= Open Cultural Center =

European non-governmental organisation

The Open Cultural Center (OCC) is a non-governmental organisation (NGO) that works towards the inclusion of refugees. The organisation is mostly run by volunteers and operates in Greece by organising cultural and educational projects. Their main office is based in Barcelona, Spain.

== History ==
OCC emerged by the cooperation of independent volunteers who met in refugee camps in Greece in 2016. These volunteers first established the Idomeni Cultural Center (ICC) in the Greek refugee camp of Idomeni. The volunteers now moved to the refugee camps in Sounio and Cherso to further develop their project. However, military security did not allow independent persons to enter the camps, so they constituted 'Cultural Centers' nearby the refugee camps where the focus was to offer education to children, and later also to offer language classes for adults. At was at this time that they established the main office in Barcelona, Spain, as the main founders were Catalan. When the Cherso camp closed down in the winter, and the refugees were temporarily relocated in houses, the organisation decided to open a Cultural Center near the camp of Polykastro, in the North of Greece. This center is still open.

== Activities ==

=== Greece ===
While at first the focus was mainly on offering education for children and language classes to adults in order to help with integration, the centers also started to organise recreational activities such as music, drawing and sports.
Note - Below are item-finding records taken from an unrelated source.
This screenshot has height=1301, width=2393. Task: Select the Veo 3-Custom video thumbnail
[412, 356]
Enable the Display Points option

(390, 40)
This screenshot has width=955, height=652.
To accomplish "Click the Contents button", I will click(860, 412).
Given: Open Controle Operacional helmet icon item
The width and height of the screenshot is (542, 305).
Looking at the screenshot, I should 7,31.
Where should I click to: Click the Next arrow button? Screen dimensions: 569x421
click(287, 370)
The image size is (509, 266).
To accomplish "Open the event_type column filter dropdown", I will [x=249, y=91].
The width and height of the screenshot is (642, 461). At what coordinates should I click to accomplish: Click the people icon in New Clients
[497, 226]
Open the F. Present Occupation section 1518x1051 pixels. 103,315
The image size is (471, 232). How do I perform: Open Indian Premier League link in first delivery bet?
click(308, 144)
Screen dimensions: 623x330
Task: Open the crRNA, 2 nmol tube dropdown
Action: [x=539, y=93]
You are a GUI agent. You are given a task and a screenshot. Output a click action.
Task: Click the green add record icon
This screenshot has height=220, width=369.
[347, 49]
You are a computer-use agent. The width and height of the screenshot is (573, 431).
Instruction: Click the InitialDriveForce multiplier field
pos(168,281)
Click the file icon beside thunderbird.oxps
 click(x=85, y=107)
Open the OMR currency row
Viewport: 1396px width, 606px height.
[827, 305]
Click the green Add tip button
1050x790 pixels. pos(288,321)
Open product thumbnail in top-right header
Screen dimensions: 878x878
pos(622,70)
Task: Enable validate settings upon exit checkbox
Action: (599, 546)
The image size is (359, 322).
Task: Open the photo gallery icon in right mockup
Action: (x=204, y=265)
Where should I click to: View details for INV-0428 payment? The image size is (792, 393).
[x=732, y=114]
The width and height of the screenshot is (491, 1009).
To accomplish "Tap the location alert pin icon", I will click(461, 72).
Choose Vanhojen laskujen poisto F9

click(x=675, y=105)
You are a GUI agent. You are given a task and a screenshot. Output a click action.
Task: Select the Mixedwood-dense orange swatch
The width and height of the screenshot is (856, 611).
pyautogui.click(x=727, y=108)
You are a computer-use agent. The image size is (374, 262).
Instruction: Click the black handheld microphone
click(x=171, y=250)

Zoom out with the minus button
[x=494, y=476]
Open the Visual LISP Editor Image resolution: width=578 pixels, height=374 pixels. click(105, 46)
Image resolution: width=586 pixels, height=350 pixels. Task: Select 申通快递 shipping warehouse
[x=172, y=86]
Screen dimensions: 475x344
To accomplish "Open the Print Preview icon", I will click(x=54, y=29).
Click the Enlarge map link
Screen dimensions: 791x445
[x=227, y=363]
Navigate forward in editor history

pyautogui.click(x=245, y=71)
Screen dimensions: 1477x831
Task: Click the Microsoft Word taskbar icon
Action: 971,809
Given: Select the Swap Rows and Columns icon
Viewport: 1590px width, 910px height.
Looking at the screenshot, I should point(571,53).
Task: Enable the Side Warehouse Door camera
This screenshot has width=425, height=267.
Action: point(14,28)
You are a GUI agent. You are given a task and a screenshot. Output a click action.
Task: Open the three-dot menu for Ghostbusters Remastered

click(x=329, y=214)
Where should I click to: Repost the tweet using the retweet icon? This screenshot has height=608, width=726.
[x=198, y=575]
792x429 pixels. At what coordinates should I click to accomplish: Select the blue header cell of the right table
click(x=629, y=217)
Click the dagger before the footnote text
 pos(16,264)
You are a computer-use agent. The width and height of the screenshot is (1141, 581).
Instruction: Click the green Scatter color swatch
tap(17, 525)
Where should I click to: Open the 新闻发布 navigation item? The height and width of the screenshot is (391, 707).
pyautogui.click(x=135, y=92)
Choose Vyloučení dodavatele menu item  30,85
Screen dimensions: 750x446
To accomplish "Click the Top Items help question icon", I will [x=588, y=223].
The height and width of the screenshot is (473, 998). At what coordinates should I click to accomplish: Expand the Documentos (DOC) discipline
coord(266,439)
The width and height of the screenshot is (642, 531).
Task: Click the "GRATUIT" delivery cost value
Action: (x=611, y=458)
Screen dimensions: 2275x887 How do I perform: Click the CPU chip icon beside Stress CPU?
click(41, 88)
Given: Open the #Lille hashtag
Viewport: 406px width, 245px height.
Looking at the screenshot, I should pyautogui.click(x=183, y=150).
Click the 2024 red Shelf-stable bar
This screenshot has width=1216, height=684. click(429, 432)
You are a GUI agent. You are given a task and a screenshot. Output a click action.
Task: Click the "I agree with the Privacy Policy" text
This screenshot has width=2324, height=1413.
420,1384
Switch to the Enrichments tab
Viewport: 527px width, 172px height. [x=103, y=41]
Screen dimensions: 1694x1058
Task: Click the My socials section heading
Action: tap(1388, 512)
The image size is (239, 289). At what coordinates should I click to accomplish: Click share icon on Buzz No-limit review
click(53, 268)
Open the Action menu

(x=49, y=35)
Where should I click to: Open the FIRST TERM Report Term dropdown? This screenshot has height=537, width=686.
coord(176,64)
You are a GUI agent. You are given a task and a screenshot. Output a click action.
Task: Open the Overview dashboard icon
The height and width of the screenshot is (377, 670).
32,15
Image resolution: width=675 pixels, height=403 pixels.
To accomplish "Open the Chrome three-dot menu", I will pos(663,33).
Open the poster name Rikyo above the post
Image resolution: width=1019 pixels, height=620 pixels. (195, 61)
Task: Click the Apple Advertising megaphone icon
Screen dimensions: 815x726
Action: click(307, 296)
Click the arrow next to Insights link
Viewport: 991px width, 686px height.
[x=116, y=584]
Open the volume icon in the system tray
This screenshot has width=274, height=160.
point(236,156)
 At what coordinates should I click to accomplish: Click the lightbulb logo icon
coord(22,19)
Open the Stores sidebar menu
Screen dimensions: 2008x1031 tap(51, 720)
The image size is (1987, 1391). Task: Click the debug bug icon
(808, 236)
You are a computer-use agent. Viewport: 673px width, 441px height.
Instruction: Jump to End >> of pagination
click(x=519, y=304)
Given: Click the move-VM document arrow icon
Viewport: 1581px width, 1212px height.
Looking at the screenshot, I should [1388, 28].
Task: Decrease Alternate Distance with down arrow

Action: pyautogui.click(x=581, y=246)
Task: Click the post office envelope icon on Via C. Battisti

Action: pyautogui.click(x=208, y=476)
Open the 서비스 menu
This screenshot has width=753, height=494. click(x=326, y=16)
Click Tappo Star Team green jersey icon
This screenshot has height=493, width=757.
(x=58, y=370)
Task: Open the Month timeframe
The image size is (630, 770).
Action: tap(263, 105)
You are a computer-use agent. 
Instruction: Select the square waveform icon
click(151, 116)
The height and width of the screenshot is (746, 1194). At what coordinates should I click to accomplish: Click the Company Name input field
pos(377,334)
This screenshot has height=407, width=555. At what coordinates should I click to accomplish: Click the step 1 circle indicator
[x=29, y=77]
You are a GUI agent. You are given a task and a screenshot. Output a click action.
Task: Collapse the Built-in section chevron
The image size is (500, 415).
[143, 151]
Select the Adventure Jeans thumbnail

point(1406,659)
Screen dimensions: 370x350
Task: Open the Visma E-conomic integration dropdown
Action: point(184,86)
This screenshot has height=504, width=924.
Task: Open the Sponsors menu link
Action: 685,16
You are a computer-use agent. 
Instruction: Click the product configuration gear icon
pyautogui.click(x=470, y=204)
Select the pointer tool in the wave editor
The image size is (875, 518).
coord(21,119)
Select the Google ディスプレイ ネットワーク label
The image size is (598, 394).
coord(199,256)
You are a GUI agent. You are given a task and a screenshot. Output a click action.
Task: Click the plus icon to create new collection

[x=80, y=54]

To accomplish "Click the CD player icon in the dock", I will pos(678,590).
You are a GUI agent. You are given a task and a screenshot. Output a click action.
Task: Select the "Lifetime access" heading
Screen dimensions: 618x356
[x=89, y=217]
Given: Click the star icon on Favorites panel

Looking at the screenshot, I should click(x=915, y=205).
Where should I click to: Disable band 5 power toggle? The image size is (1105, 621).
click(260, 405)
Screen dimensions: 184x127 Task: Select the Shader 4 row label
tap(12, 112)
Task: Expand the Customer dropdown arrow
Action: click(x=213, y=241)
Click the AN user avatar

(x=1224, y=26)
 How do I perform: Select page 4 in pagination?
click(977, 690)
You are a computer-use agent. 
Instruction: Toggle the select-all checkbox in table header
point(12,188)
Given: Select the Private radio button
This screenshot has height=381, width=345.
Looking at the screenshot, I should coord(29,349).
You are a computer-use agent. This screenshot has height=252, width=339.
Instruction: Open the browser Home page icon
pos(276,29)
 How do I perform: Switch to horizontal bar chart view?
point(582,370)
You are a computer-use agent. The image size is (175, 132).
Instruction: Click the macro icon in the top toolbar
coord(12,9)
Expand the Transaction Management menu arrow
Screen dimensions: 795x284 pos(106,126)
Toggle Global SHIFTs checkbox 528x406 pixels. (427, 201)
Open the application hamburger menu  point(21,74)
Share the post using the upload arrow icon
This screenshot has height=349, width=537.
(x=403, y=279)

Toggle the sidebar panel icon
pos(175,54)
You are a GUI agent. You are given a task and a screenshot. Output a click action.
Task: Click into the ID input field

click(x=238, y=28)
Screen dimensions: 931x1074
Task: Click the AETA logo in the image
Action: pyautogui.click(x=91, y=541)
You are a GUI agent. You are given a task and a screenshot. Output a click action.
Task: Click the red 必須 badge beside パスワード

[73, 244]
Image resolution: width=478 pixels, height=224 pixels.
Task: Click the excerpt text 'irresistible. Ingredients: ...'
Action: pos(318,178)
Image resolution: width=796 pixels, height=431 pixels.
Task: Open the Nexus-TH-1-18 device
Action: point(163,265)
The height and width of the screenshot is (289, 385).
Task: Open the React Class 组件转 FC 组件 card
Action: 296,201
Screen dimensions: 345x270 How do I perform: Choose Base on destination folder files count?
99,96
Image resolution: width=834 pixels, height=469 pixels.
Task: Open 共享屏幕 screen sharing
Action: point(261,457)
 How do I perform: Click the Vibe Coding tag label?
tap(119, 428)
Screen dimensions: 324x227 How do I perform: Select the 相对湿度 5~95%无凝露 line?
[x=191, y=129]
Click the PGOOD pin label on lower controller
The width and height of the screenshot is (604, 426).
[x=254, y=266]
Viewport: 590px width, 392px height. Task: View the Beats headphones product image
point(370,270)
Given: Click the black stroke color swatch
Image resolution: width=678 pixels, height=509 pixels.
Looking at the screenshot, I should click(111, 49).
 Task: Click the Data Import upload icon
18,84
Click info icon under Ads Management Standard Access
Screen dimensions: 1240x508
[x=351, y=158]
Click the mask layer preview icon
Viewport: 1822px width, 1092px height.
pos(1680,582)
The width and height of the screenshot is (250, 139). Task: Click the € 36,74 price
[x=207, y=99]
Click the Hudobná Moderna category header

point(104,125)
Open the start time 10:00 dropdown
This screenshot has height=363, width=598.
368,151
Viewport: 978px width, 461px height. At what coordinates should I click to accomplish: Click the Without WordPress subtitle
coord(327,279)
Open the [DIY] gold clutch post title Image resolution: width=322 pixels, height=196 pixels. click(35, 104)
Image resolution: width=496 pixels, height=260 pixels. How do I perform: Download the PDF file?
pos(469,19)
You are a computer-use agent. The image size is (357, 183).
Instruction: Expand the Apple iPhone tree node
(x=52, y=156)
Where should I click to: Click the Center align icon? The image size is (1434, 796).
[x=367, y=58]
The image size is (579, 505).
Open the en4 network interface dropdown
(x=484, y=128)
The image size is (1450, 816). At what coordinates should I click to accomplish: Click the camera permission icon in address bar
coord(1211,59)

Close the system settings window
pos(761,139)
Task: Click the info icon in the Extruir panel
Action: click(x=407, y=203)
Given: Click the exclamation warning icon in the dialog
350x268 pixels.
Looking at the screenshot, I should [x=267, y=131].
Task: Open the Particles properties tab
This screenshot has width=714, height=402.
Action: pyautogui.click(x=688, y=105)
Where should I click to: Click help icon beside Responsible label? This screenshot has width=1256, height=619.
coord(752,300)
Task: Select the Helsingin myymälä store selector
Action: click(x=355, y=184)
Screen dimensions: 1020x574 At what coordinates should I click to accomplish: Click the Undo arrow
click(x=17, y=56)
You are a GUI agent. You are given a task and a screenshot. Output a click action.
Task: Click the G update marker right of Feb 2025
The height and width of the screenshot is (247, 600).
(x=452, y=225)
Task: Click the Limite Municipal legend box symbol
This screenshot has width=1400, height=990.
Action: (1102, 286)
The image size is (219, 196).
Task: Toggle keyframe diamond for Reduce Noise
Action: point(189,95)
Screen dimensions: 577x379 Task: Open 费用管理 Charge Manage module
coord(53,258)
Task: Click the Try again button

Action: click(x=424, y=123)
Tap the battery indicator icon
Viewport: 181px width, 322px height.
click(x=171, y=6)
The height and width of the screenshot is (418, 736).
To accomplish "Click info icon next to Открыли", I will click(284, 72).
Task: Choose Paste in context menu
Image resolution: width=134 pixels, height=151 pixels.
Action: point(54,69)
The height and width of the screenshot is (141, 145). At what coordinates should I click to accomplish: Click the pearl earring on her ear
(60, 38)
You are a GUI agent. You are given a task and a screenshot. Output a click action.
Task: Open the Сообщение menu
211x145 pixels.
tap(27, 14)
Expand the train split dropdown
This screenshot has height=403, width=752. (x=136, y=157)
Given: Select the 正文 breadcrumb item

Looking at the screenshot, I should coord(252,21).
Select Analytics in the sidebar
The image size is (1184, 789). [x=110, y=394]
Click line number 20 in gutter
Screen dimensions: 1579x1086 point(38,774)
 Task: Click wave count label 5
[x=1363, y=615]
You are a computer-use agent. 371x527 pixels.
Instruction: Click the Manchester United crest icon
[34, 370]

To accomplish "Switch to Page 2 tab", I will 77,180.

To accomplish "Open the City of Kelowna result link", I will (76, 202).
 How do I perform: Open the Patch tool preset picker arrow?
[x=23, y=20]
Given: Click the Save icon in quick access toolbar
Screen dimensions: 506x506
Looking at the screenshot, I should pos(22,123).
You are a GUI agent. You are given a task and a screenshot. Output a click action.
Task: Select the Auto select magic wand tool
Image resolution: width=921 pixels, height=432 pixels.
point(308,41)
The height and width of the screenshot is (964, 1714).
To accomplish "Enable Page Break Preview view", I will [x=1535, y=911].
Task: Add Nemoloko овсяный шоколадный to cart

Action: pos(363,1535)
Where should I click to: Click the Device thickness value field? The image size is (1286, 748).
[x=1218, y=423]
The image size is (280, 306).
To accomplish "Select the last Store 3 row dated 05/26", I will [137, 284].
The main goal of these activities was to offer stress-relief for the people staying in the refugee camps.

=== Spain ===
In Spain, OCC focuses on outreach work, awareness creation and cultural exchange projects in Spain. These projects are carried out from an artistic, educational and linguistic perspective.

== Projects ==

=== 'My friend' ===
One of the projects of OCC is 'My Friend', a book with drawings and testimonies of children in the refugee camps.

=== Refugee school ===
This project in Spain includes workshops that are adapted to different ages, and which explain the origin of the war in Syria.

=== Art exhibitions ===
OCC has organised several art exhibitions, such as an art exhibition made by refugee children, and a photographic exhibition showing the daily life in a refugee camp in Greece.